Expanded Metabolic Screening

Early diagnosis enables prompt initiation of treatment, which can significantly improve the prognosis. Treatments like hematopoietic stem cell transplantation (HSCT), enzyme replacement therapy, or gene therapy can be more effective when started early in life.

SCID patients are susceptible to life-threatening infections. Early diagnosis allows for the implementation of infection prevention measures, such as isolation, prophylactic antibiotics, and immunoglobulin replacement therapy, reducing the risk of infections.

By minimizing the occurrence of infections and starting appropriate treatments, early diagnosis can help promote normal growth and development in children with SCID.

Early diagnosis and intervention have been shown to improve overall survival rates for SCID patients, particularly when HSCT is performed before the onset of severe infections.

Early diagnosis can provide valuable information for families about the risk of future children being affected by SCID. This can help with family planning and facilitate informed decision-making regarding prenatal testing or in-vitro fertilization with pre-implantation genetic diagnosis.

Early diagnosis can help families access essential psychosocial support services to cope with the challenges associated with having a child with SCID. This includes connecting with support groups, mental health professionals, and educational resources to better understand and manage the condition.

Identifying patients with SCID early can help researchers study the natural history of the disease, evaluate the effectiveness of various treatment options, and develop new therapeutic approaches. This can ultimately contribute to improving the care and outcomes for individuals with SCID.

Newborn screening tests, such as the T-cell receptor excision circle (TREC) assay, can detect SCID within the first few days of life. This allows for the identification of affected infants before they develop severe infections or other complications related to their compromised immune system.

Once a newborn is diagnosed with SCID through screening, healthcare providers can initiate appropriate treatments, such as hematopoietic stem cell transplantation (HSCT), enzyme replacement therapy, or gene therapy. Early treatment significantly improves the prognosis and increases the likelihood of successful immune reconstitution.

With early detection, healthcare providers can implement infection prevention measures like isolation, prophylactic antibiotics, and immunoglobulin replacement therapy. These steps help reduce the risk of life-threatening infections and their complications, which are common in SCID patients.

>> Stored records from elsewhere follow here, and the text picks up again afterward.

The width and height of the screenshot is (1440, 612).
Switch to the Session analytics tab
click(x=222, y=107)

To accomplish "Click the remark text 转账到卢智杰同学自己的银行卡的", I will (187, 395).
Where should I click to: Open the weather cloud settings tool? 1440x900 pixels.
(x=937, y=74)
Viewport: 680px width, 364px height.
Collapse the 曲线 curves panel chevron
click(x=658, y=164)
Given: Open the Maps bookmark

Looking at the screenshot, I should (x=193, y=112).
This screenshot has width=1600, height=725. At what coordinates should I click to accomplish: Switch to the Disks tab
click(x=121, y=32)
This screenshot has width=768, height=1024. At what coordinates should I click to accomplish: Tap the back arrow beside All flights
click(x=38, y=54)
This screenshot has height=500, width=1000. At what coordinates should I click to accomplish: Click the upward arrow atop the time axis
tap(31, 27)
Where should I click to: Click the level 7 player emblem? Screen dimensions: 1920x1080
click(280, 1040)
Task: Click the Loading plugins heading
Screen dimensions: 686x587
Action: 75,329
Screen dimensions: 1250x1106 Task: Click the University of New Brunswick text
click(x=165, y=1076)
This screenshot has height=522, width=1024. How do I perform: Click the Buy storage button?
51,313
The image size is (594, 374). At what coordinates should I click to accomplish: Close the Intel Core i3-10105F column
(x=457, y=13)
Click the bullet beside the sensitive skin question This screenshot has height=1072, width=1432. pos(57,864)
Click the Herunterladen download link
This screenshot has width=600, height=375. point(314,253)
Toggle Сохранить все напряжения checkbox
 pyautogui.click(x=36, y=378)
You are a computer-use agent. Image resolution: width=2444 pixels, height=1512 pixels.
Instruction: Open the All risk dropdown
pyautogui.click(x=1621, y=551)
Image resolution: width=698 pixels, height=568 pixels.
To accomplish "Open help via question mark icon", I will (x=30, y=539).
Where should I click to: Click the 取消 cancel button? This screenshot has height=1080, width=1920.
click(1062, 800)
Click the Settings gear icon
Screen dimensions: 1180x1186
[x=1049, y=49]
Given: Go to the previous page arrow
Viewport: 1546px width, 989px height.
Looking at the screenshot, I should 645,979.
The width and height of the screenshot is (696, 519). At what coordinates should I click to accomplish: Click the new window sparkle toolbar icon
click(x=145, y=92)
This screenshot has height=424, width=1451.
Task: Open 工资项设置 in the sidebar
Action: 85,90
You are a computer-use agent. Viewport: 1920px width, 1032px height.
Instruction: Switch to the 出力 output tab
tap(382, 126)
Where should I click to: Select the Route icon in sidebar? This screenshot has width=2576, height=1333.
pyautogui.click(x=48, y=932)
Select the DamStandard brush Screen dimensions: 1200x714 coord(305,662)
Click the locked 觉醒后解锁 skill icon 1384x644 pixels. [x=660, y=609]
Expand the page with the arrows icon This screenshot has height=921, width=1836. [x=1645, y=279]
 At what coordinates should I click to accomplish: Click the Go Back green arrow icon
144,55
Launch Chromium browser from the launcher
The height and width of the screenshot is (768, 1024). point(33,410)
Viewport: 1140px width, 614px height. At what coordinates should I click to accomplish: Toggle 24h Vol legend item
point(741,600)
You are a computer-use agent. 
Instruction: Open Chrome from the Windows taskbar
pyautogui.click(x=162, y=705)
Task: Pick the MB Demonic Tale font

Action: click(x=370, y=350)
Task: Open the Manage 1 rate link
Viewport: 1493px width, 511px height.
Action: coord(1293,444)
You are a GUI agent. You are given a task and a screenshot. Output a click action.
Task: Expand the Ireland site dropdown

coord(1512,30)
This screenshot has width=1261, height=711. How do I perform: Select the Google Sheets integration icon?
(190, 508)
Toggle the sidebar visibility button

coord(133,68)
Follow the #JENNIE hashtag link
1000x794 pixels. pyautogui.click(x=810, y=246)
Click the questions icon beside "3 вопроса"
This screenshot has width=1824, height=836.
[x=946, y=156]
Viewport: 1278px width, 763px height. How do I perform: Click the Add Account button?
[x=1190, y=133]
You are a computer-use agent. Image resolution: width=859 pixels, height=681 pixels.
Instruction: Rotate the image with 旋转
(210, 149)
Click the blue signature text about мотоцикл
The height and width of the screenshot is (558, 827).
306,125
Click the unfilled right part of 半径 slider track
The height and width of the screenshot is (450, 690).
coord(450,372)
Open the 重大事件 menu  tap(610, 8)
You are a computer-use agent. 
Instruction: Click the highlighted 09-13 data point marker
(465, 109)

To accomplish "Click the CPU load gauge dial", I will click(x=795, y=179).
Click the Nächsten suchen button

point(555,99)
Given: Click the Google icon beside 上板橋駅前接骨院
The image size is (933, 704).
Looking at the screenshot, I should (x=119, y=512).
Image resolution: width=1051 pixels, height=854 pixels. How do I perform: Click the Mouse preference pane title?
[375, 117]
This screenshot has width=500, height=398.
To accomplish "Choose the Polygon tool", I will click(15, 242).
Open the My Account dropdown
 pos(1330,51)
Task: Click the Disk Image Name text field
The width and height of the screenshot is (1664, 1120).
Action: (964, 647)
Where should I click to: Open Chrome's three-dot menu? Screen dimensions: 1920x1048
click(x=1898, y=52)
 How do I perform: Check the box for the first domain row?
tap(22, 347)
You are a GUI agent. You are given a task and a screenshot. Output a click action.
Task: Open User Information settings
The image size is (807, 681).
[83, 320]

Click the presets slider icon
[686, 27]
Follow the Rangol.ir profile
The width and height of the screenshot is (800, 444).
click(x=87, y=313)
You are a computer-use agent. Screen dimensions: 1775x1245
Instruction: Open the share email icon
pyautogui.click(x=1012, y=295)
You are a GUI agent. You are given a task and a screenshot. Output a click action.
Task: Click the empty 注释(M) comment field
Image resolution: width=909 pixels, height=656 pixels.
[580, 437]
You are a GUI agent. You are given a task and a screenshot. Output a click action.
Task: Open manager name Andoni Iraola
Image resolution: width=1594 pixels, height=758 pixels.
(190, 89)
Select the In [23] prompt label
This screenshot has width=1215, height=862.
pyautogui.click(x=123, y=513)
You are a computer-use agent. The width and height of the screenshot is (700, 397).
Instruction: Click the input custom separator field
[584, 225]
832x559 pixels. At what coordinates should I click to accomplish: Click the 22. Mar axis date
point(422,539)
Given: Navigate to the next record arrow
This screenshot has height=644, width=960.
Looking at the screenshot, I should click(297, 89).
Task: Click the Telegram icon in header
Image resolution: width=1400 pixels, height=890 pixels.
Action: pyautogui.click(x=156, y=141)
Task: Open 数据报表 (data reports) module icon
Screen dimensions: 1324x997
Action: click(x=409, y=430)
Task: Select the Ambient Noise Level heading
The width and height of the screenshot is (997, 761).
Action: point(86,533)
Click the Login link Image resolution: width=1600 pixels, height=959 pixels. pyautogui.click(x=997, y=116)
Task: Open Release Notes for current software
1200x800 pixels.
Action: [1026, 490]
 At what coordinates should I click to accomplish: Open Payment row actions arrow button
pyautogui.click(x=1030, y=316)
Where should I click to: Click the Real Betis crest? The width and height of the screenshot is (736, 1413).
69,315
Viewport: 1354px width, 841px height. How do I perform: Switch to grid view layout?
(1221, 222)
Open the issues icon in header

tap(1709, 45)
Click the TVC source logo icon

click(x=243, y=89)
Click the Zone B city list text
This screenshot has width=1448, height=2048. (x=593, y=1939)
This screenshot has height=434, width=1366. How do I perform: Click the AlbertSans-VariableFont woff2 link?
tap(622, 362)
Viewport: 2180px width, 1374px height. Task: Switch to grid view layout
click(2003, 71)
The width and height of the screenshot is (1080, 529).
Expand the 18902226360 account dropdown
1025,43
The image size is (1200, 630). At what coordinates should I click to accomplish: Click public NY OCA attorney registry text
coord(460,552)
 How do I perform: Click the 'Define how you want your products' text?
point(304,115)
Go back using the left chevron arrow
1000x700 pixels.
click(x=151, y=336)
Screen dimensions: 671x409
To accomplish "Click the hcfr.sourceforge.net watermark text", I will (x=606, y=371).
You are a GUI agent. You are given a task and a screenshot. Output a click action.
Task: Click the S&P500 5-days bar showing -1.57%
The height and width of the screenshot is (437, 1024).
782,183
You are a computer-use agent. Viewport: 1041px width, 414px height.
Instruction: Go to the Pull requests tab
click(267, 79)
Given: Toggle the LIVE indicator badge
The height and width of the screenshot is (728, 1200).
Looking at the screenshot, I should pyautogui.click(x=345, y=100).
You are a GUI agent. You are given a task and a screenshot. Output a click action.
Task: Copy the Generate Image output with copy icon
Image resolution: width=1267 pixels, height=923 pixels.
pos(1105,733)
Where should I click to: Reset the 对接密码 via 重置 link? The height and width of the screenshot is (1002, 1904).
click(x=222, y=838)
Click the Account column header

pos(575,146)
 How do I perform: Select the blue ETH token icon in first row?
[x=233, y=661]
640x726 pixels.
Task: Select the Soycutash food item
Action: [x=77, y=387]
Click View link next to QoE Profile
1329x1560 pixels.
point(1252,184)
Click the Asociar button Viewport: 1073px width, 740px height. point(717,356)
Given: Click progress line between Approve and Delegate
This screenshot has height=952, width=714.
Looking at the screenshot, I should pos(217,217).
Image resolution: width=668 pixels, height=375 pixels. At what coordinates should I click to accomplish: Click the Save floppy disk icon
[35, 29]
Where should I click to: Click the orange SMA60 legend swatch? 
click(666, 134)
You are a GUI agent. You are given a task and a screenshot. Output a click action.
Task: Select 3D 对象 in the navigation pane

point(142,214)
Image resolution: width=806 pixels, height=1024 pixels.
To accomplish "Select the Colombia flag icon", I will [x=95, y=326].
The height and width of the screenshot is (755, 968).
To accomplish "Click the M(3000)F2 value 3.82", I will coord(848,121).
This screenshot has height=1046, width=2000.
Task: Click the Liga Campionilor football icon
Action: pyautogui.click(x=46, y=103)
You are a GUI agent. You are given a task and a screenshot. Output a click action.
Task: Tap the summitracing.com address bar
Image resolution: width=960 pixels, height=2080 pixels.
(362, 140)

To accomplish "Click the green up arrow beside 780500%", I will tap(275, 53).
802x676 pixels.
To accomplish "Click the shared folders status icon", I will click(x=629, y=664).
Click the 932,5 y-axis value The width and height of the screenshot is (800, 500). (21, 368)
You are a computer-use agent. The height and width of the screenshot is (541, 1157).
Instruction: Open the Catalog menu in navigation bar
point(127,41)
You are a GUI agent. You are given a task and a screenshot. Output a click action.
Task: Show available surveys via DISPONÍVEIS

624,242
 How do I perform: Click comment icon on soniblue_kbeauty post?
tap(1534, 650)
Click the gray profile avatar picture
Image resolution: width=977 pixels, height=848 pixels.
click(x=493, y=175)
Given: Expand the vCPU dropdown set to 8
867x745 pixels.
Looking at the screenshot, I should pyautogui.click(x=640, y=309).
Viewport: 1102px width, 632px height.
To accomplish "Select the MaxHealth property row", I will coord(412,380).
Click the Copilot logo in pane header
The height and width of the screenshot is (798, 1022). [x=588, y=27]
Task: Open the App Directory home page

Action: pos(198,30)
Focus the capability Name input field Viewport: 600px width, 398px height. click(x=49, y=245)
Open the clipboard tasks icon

Newborn screening has been shown to increase overall survival rates for SCID patients. Early diagnosis and intervention, particularly HSCT performed before the onset of severe infections, significantly improve long-term survival and quality of life.

Early detection and treatment can promote better overall growth and development for affected children, leading to improved physical, cognitive, and emotional outcomes.

Newborn screening allows families to receive valuable information about their child’s SCID diagnosis, enabling informed decision-making regarding family planning, prenatal testing, or pre-implantation genetic diagnosis for future pregnancies.

Identifying SCID patients early through newborn screening can contribute to research efforts aimed at understanding the natural history of the disease, evaluating the effectiveness of various treatment options, and developing new therapeutic approaches. This can ultimately lead to better care and outcomes for individuals with SCID.

After a baby is born, typically within 24 to 48 hours, a small blood sample is collected from the baby’s heel via a heel prick. This is known as a “dried blood spot” (DBS) sample, and it is used for various newborn screening tests, including SCID.

The dried blood spot sample is then analyzed in a laboratory using the TREC assay. TRECs are small DNA byproducts generated during the development of T cells in the thymus. Since SCID patients have significantly reduced or absent T cells, the number of TRECs in their blood is also markedly low.

If the TREC assay detects abnormally low levels of TRECs, the test result is considered positive or abnormal, indicating that the infant may have SCID or another T-cell lymphopenia condition. It is important to note that the TREC assay is a screening test, not a diagnostic test, and further confirmatory testing is necessary to determine the specific condition.

If the initial TREC assay result is positive, the infant will be referred for further diagnostic testing, which may include flow cytometry to assess T cell, B cell, and NK cell counts, and genetic testing to identify specific mutations responsible for SCID or other immunodeficiencies.

If the confirmatory tests confirm a diagnosis of SCID, the infant can be promptly referred to an immunologist or specialist for appropriate treatment, such as hematopoietic stem cell transplantation (HSCT), enzyme replacement therapy, or gene therapy. Early treatment initiation improves the prognosis and survival rates for SCID patients.

In addition to treatment, healthcare providers can implement infection prevention measures, including isolation, prophylactic antibiotics, and immunoglobulin replacement therapy, to protect the infant from life-threatening infections.

SCID comprises a group of diseases (caused by at least 13 genetic defects) in which the immune system is severely compromised, to the point that the body is unable to defend itself against infectious agents. They generally manifest from the first months of life,  with recurrent infections characterized by a particularly aggressive course.

Lysosomal storage diseases are caused by an alteration of any of the functions of lysosomes (organelles responsible for the degradation and the recycling of cell metabolism products). In particular, they are associated with the deficiency or the malfunctioning of the enzymes responsible for their activity.